Required tasks:
1) Which components does the album review say the band refines this time around?
2) In the album review, how would the passage from "The first four" to "lost summer day." read if you changed "album" to "record"?

━━ Text to read ━━

6/27/2003

Fountains of Wayne, Welcome Interstate Managers

I was hoping that this long-awaited (at least by fans) release would be my Album of the Year. Compared to all the crap I’ve had to review for Splendid, it’s frighteningly good, and even better than 1999’s great Utopia Parkway. This time around, Fountains of Wayne smirk slightly less and refine all the components (hooks, melodies, character sketches, harmonies, wordplay) that make them an exceptional posse of power-poppers. Subject-wise, they’re also expanding their repertoire, moving beyond the everyday thrills and trials of growing up and coming of age in suburbia. The songs are just as miniaturist, although now they touch on more adult issues—work, sustained courtship, even (gasp!) marriage—but they haven’t abandoned obsessions of yore, as one song (“Stacy’s Mom”) is about falling in lust with your girlfriend’s mother and another (“Fire Island”) glows with nostalgia of having the house to yourself and your friends while the parents are on vacation, being old enough to be left unsupervised.

The first four songs make up the strongest string of album tracks I’ve heard in ages. “Mexican Wine” combines “Penny Lane” snappiness with “Strawberry Fields Forever” orchestral flourishes and a sly verse that’s surely been already quoted elsewhere: “I used to fly for American Airlines / then I got fired for reading High Times.” “Bright Future In Sales” is a cool, alternate universe answer to “Hip To Be Square” with an outtasite guitar riff and lots of “yeah, yeah’s”. “Stacy’s Mom” plays as blatant (and perfectly-tuned) tribute to The Cars as Utopia Parkway’s “Red Dragon Tattoo” did to Wings; it’s also as creepy as it is catchy. And “Hackensack” is the album’s mid-tempo gem, as wonderfully wistful and longing as a lost summer day.

━━━
━━ Stored data ━━

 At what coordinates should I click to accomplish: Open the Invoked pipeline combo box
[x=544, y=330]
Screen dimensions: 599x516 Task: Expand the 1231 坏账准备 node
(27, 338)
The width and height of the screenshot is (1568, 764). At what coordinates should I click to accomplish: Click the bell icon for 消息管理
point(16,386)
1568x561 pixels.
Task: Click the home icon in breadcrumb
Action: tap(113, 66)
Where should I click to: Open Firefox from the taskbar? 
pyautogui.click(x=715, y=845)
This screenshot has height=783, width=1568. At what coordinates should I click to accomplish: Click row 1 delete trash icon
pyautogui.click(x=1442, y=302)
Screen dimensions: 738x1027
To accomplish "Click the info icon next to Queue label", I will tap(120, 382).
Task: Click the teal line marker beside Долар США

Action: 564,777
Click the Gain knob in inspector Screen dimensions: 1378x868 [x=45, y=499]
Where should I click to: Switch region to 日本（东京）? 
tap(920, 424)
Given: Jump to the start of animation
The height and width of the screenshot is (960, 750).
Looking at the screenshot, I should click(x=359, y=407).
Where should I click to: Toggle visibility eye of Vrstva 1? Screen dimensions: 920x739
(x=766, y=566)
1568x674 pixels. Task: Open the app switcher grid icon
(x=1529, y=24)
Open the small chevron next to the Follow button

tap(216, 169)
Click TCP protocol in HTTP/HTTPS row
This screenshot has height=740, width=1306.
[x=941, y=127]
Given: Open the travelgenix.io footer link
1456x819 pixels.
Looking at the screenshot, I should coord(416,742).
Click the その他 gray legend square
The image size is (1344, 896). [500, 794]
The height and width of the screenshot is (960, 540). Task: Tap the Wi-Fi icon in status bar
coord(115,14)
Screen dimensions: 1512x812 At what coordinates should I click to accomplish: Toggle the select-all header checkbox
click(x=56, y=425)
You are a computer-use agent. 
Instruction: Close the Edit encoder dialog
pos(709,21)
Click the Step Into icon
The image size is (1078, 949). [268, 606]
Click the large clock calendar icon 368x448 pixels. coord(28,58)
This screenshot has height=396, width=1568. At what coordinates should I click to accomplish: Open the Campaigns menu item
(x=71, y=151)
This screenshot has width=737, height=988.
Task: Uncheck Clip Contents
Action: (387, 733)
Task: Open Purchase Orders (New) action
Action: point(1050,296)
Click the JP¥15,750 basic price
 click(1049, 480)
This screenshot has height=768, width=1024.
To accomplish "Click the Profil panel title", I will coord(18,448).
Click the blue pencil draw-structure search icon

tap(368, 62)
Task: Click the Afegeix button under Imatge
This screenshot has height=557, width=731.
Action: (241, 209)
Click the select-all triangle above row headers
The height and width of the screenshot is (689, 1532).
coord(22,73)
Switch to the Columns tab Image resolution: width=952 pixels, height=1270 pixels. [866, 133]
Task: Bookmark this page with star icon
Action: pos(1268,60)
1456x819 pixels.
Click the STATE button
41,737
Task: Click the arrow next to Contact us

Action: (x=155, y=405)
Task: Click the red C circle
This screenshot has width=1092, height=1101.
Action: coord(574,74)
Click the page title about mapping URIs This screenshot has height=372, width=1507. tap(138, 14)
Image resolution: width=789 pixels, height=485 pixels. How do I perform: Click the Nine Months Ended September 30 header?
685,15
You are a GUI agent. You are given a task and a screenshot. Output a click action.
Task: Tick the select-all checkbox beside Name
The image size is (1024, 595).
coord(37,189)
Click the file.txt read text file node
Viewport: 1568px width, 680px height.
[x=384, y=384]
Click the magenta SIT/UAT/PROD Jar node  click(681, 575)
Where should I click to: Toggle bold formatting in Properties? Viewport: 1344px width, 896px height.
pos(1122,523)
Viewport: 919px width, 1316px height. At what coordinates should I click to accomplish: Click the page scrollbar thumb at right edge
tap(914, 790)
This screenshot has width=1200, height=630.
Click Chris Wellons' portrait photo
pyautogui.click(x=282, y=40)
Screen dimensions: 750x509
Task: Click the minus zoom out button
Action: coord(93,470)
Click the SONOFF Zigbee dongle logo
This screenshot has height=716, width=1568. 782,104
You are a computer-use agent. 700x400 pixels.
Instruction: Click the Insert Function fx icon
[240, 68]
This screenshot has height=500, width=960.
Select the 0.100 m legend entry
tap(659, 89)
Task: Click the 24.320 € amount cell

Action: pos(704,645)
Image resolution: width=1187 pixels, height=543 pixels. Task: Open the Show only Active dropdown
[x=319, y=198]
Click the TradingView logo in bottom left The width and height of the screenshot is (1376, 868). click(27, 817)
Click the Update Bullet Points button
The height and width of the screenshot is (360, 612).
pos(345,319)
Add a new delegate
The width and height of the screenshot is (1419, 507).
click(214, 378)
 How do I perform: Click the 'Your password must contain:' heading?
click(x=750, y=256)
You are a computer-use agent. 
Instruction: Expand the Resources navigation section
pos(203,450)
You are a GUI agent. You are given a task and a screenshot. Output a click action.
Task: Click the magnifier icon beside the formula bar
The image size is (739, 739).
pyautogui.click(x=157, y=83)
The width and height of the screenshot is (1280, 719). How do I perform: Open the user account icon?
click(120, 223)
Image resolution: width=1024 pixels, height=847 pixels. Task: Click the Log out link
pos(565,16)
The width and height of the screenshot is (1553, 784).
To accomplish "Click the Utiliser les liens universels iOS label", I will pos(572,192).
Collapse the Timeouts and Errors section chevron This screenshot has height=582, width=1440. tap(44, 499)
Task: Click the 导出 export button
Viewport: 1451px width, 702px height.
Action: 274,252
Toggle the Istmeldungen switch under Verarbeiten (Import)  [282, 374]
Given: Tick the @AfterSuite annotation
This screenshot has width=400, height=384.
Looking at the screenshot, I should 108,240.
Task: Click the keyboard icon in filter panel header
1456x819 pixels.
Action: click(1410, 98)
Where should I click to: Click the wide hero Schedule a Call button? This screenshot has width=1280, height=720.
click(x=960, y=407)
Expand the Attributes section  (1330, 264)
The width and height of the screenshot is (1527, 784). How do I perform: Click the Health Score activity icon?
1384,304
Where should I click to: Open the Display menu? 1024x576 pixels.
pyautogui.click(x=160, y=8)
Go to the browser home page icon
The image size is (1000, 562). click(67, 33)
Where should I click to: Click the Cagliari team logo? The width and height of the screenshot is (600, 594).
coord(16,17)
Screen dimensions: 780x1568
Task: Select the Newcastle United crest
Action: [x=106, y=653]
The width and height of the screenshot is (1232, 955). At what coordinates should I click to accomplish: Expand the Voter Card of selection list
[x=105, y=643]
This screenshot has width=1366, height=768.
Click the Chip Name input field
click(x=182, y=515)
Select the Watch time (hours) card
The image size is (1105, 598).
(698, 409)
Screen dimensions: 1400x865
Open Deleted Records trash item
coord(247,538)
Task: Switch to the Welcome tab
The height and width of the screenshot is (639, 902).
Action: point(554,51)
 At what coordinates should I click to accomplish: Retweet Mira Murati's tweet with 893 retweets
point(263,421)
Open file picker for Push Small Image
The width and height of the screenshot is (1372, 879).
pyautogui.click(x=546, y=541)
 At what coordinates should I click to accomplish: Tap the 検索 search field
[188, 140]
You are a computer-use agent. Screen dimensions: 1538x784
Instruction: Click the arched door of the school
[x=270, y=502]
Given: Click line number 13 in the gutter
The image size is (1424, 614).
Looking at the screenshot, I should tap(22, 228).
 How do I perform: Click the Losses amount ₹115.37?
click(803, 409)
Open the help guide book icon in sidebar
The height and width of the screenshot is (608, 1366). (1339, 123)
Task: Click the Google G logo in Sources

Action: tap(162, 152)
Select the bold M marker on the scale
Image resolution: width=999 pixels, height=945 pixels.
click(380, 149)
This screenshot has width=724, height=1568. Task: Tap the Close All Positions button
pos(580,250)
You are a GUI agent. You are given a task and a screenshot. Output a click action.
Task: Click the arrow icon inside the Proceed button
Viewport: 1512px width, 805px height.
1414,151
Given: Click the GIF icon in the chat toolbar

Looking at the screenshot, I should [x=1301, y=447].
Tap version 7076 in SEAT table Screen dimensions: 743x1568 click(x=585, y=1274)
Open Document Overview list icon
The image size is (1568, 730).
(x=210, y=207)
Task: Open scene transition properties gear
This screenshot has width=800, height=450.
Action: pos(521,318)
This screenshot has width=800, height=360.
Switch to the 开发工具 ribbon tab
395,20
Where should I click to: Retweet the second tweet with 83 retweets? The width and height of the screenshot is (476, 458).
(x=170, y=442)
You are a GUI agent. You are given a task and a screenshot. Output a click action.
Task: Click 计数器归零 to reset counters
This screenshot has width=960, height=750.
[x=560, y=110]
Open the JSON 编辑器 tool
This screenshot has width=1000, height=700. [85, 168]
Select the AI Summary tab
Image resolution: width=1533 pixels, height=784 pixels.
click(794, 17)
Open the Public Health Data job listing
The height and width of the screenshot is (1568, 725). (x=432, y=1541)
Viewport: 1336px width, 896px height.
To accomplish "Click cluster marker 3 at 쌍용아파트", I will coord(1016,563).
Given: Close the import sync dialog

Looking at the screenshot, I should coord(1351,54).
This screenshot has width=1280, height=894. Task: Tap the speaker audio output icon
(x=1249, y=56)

━━━

Written answers:
1) Hooks, melodies, character sketches, harmonies, and wordplay.

2)
The first four songs make up the strongest string of record tracks I’ve heard in ages. “Mexican Wine” combines “Penny Lane” snappiness with “Strawberry Fields Forever” orchestral flourishes and a sly verse that’s surely been already quoted elsewhere: “I used to fly for American Airlines / then I got fired for reading High Times.” “Bright Future In Sales” is a cool, alternate universe answer to “Hip To Be Square” with an outtasite guitar riff and lots of “yeah, yeah’s”. “Stacy’s Mom” plays as blatant (and perfectly-tuned) tribute to The Cars as Utopia Parkway’s “Red Dragon Tattoo” did to Wings; it’s also as creepy as it is catchy. And “Hackensack” is the record’s mid-tempo gem, as wonderfully wistful and longing as a lost summer day.